START Source data

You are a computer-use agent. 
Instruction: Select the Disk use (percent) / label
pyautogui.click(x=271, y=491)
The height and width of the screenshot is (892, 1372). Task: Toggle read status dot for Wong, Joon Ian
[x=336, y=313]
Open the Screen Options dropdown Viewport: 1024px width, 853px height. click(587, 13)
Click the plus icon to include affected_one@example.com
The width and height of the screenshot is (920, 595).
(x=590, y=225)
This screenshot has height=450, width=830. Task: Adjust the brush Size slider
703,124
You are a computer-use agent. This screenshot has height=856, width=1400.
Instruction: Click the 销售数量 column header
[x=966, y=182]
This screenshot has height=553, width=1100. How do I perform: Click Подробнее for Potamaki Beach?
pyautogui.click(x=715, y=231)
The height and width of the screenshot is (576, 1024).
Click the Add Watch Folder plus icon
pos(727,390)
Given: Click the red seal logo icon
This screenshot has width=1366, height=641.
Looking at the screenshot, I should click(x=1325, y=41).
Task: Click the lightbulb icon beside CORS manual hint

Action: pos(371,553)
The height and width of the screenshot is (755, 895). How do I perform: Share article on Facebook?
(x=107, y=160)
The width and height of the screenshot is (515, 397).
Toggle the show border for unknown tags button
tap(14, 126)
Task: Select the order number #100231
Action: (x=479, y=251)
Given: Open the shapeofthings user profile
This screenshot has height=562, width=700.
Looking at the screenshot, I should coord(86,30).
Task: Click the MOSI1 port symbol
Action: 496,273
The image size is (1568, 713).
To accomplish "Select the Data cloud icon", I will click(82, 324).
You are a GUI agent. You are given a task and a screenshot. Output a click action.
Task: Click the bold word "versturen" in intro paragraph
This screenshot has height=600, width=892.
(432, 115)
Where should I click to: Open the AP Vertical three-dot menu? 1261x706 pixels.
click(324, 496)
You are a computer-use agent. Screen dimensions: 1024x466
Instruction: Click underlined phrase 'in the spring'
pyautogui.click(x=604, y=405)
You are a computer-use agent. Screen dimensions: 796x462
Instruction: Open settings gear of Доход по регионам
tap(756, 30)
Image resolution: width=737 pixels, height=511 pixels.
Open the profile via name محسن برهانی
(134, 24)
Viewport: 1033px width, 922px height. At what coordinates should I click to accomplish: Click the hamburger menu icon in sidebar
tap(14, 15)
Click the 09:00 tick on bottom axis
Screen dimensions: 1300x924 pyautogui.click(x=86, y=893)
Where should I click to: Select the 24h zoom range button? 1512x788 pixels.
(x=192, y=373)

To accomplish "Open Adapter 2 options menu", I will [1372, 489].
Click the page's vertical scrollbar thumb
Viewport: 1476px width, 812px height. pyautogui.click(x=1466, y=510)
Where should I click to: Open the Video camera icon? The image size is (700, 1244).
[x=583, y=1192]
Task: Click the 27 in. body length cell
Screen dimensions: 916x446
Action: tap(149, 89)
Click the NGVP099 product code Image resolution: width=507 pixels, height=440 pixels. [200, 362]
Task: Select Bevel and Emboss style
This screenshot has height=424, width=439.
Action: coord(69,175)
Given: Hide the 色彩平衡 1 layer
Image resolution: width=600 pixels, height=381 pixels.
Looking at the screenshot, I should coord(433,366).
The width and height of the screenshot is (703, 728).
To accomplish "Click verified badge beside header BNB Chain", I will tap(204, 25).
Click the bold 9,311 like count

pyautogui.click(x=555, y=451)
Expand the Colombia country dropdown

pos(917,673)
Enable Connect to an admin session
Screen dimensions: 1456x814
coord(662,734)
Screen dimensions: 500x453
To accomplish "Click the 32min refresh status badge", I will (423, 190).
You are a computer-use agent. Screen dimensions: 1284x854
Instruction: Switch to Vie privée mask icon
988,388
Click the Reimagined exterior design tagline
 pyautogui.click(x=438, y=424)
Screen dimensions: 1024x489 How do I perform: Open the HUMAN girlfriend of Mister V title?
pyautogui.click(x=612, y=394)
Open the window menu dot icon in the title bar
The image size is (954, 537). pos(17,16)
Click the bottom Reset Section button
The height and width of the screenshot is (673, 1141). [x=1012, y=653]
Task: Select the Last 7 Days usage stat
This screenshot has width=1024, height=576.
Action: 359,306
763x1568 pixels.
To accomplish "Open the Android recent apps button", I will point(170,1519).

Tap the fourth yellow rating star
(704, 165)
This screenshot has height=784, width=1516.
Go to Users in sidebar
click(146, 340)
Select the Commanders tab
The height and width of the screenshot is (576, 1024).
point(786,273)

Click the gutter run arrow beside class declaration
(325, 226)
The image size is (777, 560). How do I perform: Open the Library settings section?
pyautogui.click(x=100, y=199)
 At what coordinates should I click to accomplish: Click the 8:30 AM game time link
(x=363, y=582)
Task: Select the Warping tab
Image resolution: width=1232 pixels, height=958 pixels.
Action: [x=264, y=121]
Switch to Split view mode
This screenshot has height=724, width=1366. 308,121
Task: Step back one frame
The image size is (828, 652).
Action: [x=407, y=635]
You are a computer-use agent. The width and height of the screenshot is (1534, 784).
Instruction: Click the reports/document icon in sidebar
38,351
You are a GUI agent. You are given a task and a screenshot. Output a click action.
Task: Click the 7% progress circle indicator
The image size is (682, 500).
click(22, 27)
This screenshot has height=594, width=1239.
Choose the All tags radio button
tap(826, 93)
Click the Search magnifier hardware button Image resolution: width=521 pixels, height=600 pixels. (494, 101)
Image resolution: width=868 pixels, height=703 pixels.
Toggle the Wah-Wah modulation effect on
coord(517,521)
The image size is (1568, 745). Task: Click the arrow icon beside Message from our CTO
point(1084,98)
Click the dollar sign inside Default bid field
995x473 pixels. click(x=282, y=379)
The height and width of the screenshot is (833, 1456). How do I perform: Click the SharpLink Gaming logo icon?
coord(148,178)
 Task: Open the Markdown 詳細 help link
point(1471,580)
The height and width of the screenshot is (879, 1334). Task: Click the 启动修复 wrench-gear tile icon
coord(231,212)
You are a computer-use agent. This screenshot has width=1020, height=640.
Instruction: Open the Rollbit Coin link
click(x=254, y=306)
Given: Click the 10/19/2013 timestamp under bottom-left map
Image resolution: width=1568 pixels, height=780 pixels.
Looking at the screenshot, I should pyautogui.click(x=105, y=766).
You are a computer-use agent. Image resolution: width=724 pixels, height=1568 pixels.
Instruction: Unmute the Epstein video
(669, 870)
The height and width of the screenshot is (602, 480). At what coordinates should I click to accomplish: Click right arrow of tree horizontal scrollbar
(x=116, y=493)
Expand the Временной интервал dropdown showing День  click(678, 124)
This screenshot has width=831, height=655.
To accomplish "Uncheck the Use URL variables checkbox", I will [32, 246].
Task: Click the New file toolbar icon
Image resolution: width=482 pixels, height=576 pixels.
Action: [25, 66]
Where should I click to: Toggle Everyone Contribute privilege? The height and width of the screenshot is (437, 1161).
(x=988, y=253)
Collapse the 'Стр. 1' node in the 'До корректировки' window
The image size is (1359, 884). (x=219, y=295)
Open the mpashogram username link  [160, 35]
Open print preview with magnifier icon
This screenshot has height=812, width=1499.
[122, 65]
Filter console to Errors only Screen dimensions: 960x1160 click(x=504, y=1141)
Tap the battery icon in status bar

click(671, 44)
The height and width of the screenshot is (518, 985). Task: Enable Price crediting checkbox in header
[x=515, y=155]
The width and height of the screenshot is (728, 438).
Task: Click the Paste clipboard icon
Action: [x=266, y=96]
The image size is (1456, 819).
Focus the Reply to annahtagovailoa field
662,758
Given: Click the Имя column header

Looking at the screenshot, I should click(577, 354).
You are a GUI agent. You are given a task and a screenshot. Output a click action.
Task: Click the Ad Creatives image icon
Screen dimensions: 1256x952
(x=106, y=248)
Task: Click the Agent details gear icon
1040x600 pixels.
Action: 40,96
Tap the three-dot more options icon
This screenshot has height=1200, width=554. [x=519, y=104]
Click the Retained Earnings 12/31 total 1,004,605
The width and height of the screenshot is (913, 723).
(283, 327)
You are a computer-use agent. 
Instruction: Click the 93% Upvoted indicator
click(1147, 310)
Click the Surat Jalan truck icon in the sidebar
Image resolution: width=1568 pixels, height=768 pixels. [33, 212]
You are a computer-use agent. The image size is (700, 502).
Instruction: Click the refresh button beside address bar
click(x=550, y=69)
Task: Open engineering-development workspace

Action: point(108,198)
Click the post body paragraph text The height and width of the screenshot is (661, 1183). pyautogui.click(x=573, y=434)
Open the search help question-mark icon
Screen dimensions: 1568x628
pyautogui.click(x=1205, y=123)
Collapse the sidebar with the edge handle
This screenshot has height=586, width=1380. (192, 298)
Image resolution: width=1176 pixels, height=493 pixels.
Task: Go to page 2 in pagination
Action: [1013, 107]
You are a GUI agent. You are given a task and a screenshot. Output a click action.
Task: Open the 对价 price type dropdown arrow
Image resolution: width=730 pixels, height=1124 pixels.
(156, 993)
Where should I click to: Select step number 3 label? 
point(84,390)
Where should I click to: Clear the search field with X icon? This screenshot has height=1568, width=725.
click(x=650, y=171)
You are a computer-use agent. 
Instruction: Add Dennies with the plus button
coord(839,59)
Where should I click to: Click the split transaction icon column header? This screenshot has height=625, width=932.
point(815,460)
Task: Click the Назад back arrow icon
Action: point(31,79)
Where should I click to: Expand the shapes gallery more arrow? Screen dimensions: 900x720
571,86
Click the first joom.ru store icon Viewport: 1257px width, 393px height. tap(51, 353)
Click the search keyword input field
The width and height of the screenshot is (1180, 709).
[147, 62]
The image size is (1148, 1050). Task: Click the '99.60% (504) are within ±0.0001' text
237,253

END Source data

Task directions » Count the lines of the records that contain the word "badge". Give only the count.

Answer below » 2